- WORK TO COMPLETE
Respond with nothing but the number of lines in this data that include the word "computer".

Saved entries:
= = =

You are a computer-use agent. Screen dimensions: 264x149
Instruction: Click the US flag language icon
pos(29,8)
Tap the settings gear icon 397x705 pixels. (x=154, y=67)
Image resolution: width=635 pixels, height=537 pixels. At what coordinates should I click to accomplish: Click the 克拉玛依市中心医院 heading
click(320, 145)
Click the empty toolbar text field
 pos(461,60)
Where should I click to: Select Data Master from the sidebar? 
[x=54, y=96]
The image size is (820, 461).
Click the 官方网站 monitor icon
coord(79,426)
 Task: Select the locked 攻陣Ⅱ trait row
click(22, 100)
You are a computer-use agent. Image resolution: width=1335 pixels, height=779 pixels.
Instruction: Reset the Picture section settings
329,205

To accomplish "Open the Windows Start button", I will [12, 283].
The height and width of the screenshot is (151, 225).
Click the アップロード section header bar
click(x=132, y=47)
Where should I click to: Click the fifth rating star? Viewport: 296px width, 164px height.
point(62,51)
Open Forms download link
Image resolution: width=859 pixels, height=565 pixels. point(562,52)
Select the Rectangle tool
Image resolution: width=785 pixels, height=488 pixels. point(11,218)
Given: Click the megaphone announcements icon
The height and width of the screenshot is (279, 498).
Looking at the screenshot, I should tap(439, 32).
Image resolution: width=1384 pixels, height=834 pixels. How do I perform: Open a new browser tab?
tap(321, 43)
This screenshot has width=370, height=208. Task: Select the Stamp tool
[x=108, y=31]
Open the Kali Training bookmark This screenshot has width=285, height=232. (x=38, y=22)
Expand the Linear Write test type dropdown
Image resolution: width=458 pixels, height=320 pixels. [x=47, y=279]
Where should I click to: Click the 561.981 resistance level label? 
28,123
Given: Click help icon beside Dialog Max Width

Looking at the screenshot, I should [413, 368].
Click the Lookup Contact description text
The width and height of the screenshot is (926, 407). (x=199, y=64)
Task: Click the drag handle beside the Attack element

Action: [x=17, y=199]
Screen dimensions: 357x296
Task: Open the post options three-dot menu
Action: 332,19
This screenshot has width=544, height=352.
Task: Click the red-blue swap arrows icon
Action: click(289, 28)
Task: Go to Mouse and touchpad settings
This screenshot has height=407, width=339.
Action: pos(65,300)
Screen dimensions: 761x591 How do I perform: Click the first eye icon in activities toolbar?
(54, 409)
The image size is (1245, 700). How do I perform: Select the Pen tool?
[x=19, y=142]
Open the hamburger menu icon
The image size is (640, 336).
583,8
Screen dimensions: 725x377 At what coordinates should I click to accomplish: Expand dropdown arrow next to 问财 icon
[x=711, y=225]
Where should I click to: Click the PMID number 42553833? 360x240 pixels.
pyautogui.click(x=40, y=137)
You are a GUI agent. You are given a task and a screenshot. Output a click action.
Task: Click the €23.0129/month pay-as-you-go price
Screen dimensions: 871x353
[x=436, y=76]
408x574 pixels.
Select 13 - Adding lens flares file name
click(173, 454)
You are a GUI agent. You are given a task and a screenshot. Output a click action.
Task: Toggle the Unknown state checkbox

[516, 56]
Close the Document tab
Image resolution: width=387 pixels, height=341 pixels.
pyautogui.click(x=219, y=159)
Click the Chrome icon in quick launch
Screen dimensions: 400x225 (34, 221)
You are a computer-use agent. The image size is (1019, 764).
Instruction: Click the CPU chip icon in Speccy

= = =

- SOLUTION TO THIS TASK
3